Difficulty is recalibrated every 2,016 blocks (~2 weeks). If blocks came in faster than 10 min on average, difficulty goes up. Slower? Down.

Median time-past

The median timestamp of the previous 11 blocks. Used as a more reliable "block time" because individual block times can be off by ±2 hours.

Some Bitcoin rules (like timelocks) use this median rather than the raw block time.

Stripped size

The size of the block without SegWit witness data (signatures). Pre-SegWit, this was just "the size".

Old, non-SegWit nodes only see this stripped version. New nodes see the full block.

About these hashes

These hashes glue Bitcoin together. The merkle root summarizes all transactions inside this block. The previous hash links back to the parent block. The next hash links forward.

Together they form the chain — change any byte anywhere and every hash after it would have to be redone.

Merkle root

A single hash that summarizes all transactions in this block. Built by hashing tx pairs together, then those pairs, until only one hash remains.

Collected data entries:
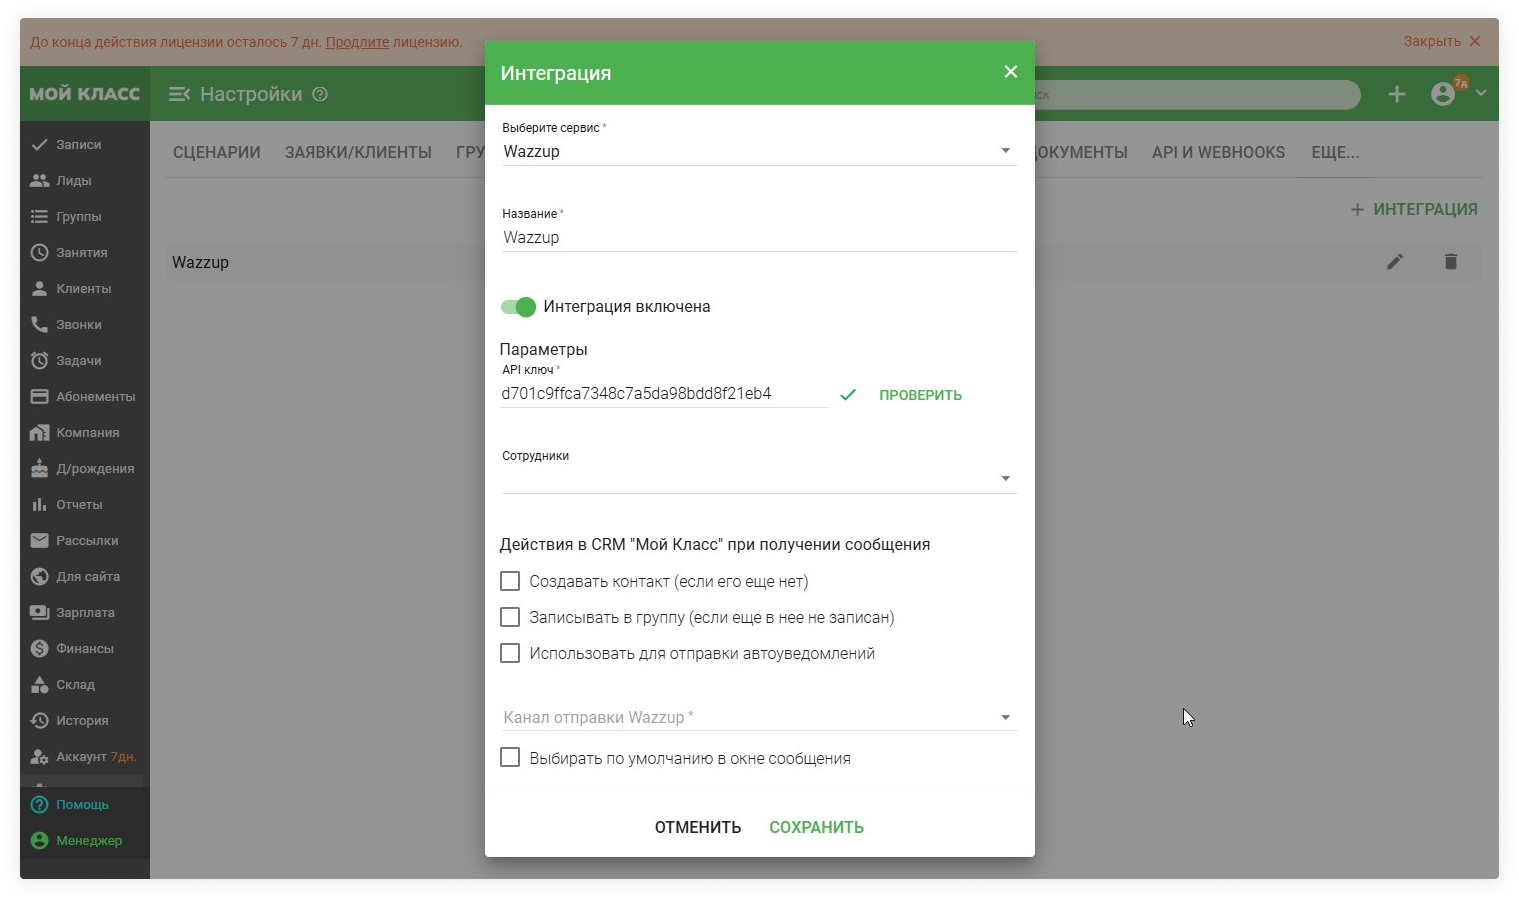Viewport: 1519px width, 901px height.
Task: Toggle the Интеграция включена switch
Action: [x=518, y=307]
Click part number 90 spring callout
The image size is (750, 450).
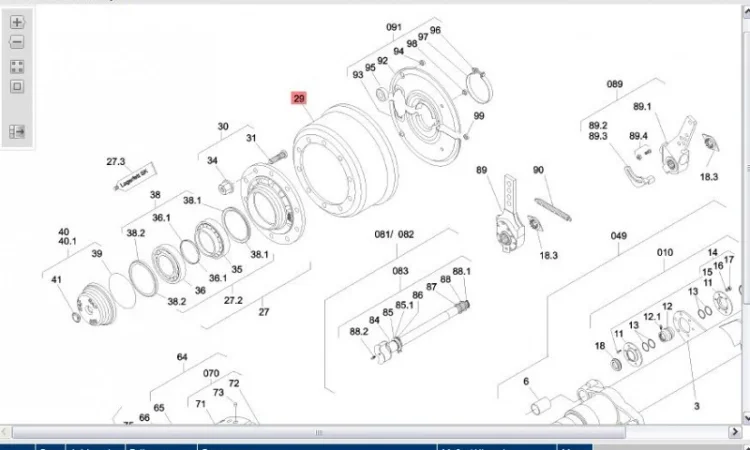(538, 171)
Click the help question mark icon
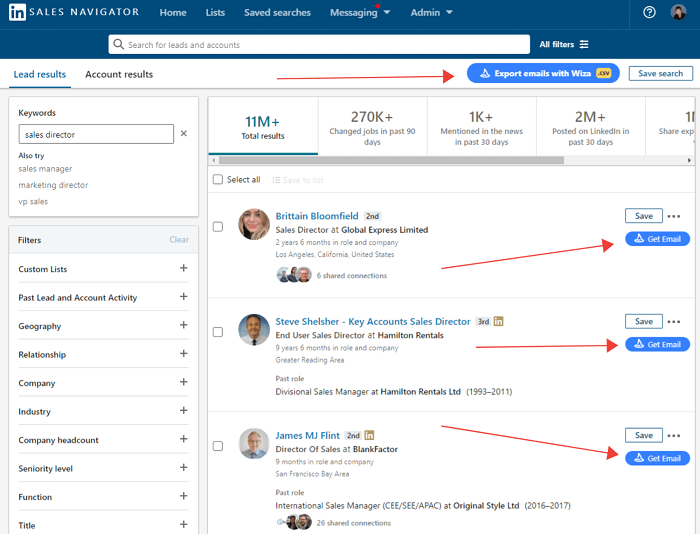Image resolution: width=700 pixels, height=534 pixels. [649, 12]
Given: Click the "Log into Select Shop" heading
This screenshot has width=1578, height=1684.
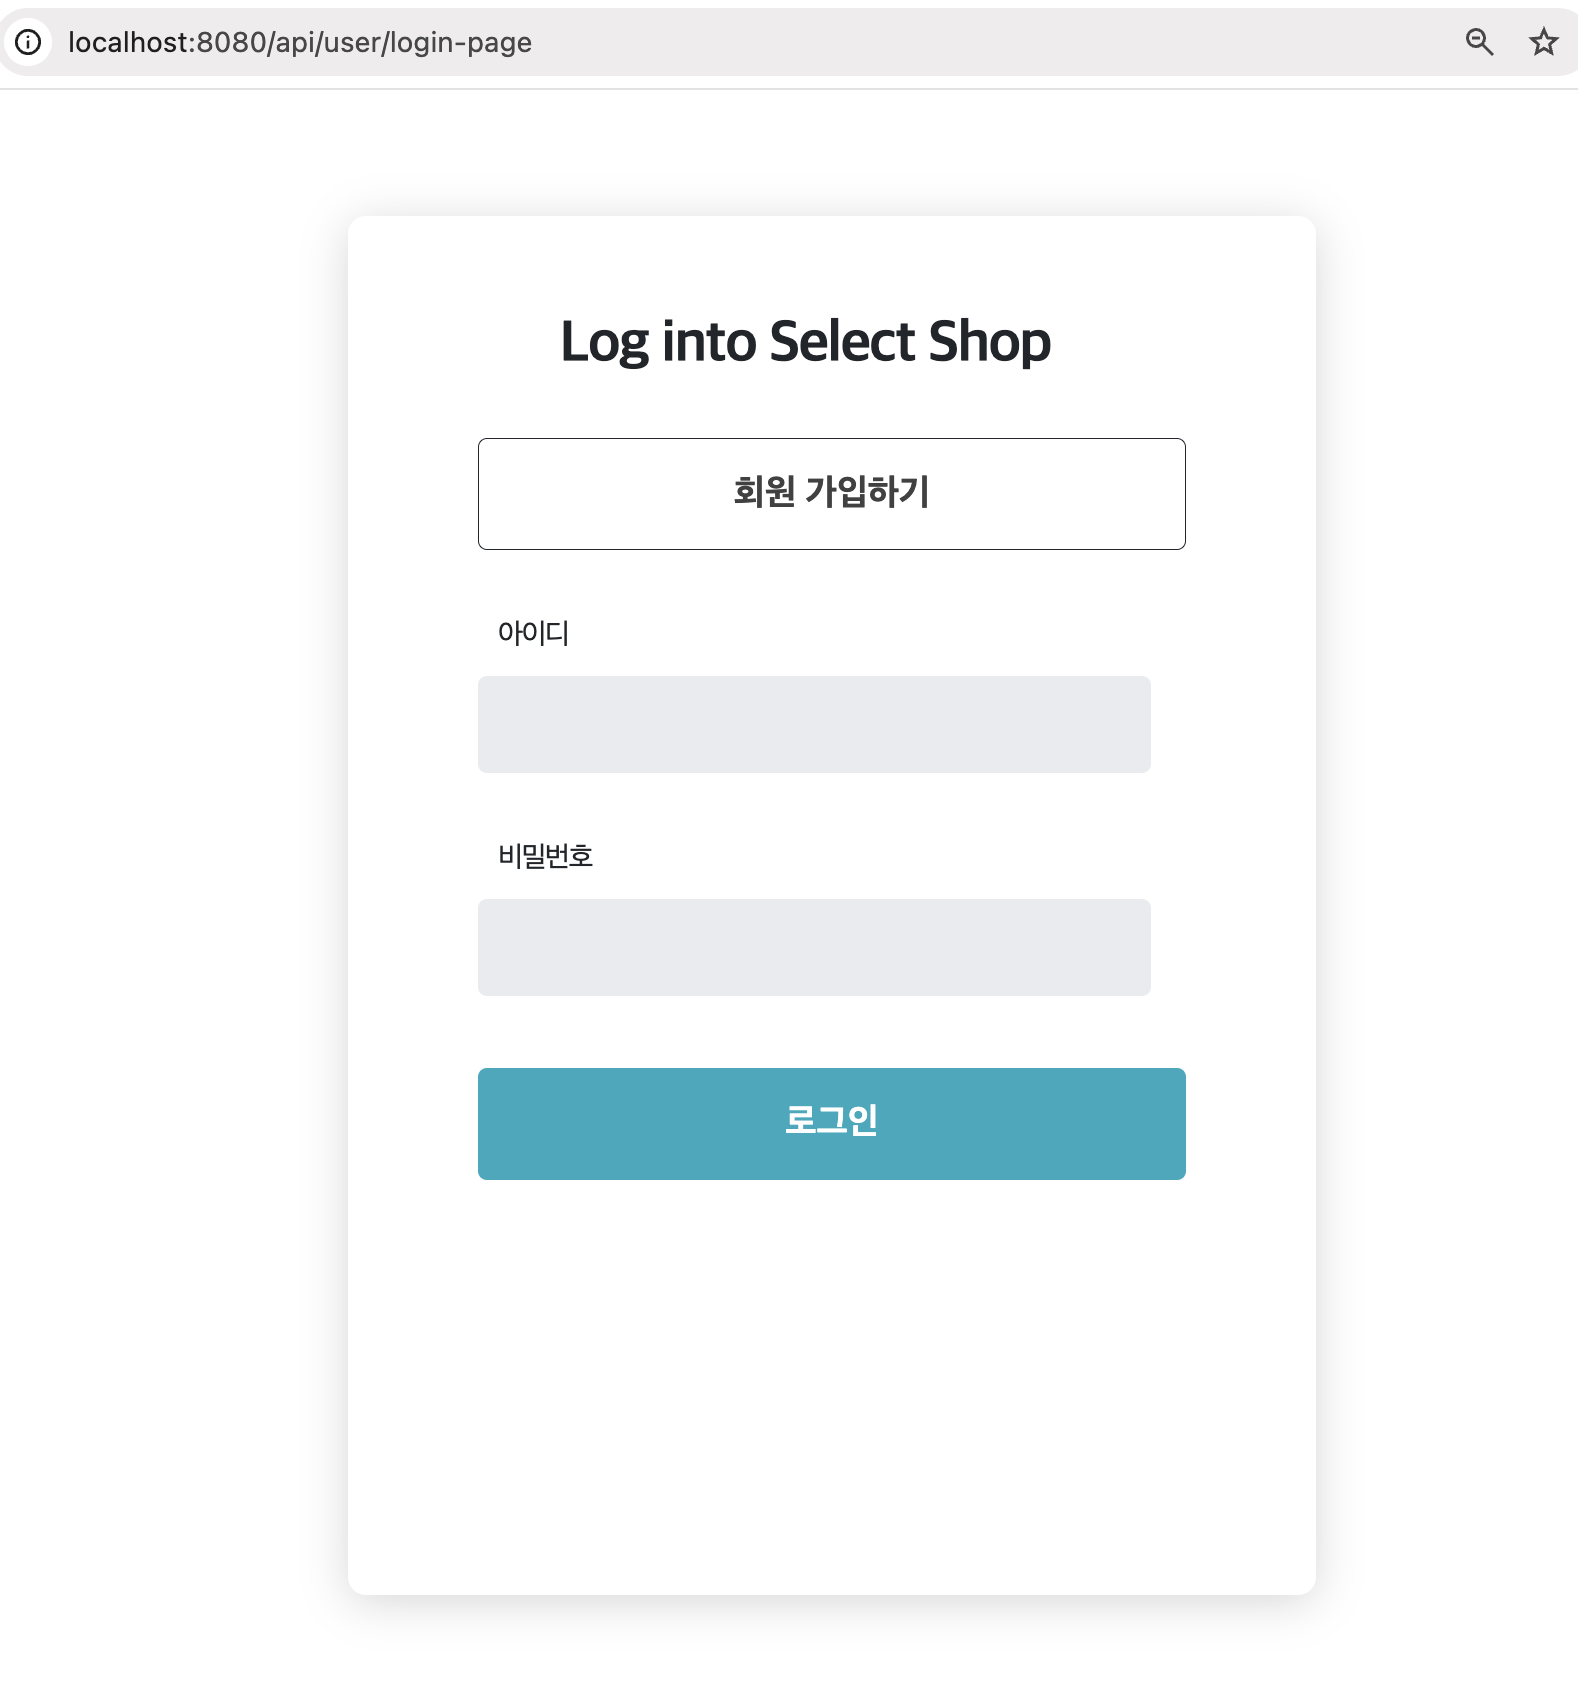Looking at the screenshot, I should [805, 342].
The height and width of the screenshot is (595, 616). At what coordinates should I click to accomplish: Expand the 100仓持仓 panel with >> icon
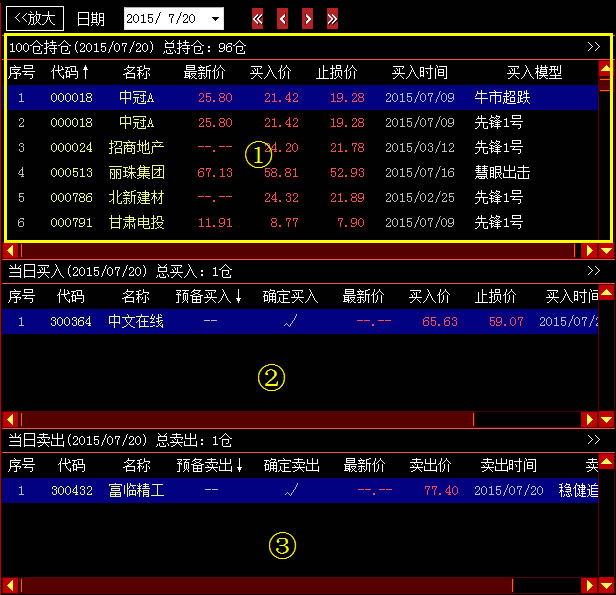coord(594,47)
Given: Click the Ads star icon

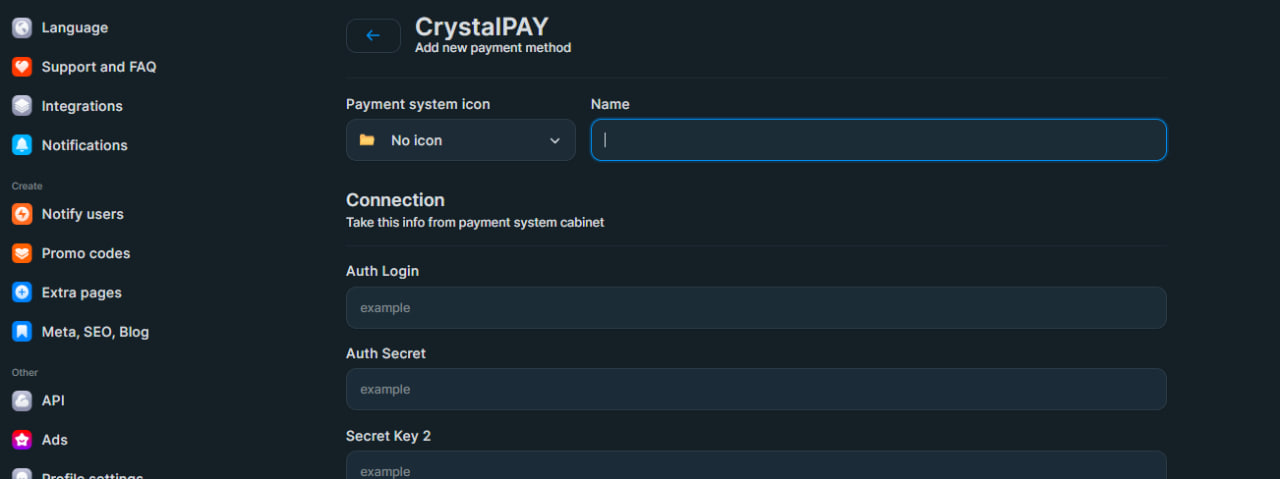Looking at the screenshot, I should 22,440.
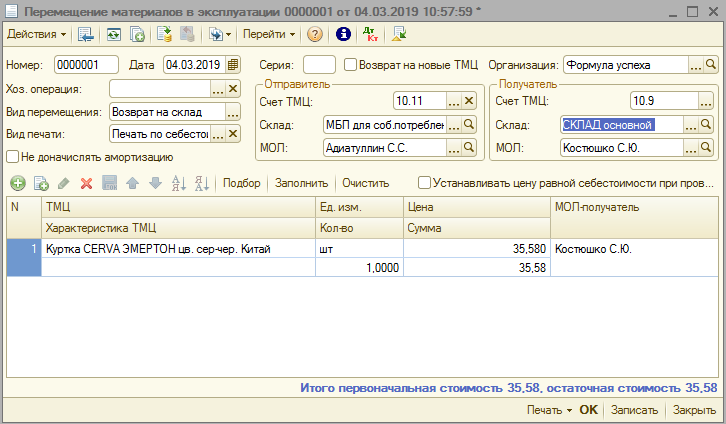
Task: Toggle Не доначислять амортизацию checkbox
Action: click(12, 156)
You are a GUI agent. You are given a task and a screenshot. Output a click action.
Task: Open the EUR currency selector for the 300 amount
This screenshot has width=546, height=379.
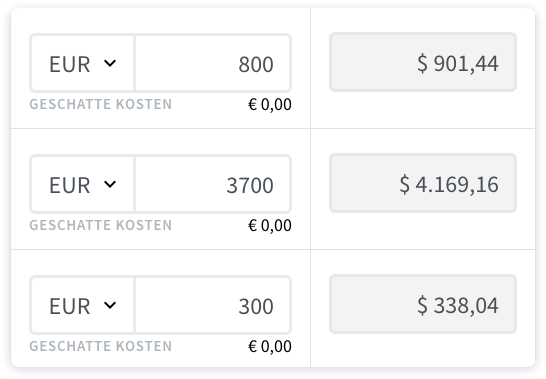82,305
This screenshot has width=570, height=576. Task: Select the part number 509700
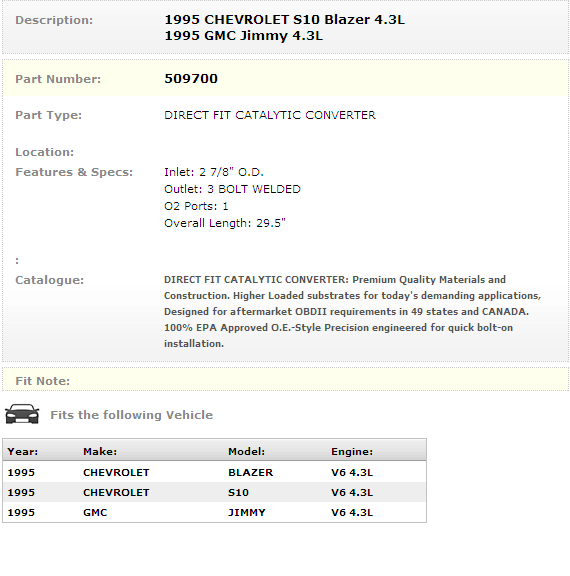[x=191, y=79]

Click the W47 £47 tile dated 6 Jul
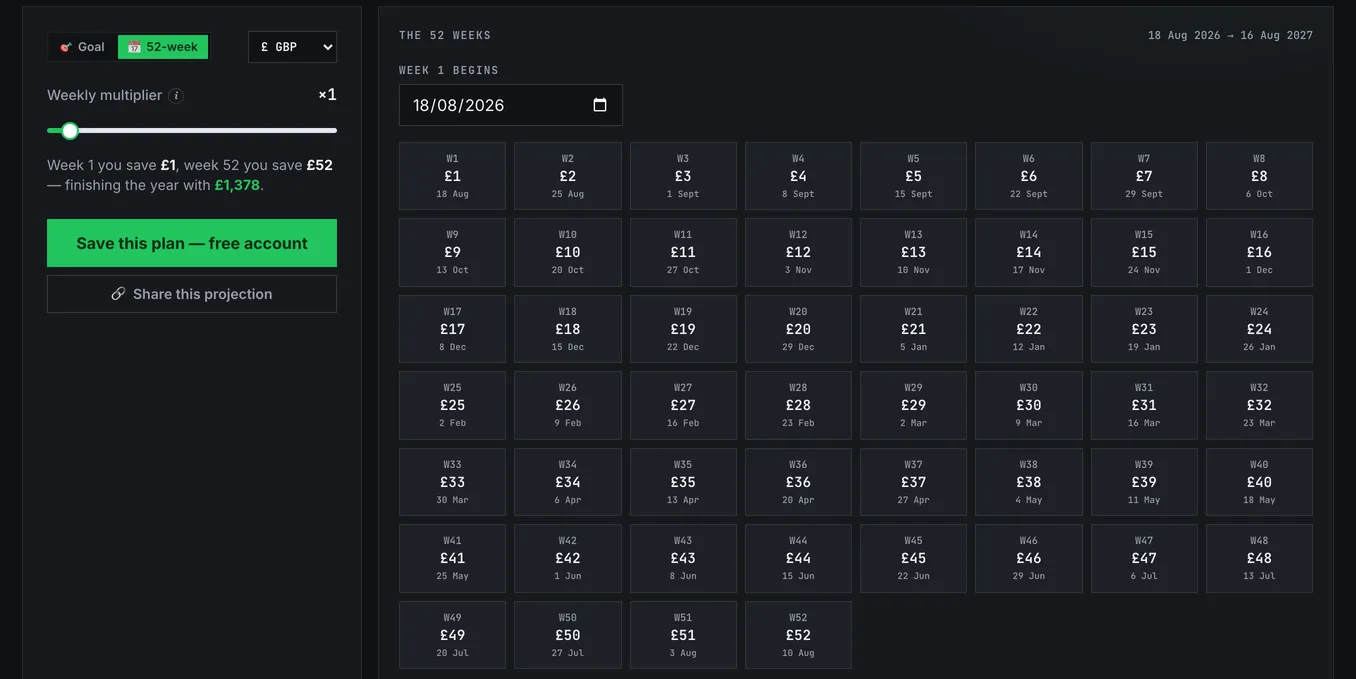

--- What you should do ---
In the text on Bitcoin block fields, how many previous blocks' timestamps are used to compute the median time-past?

--- Problem solution ---
11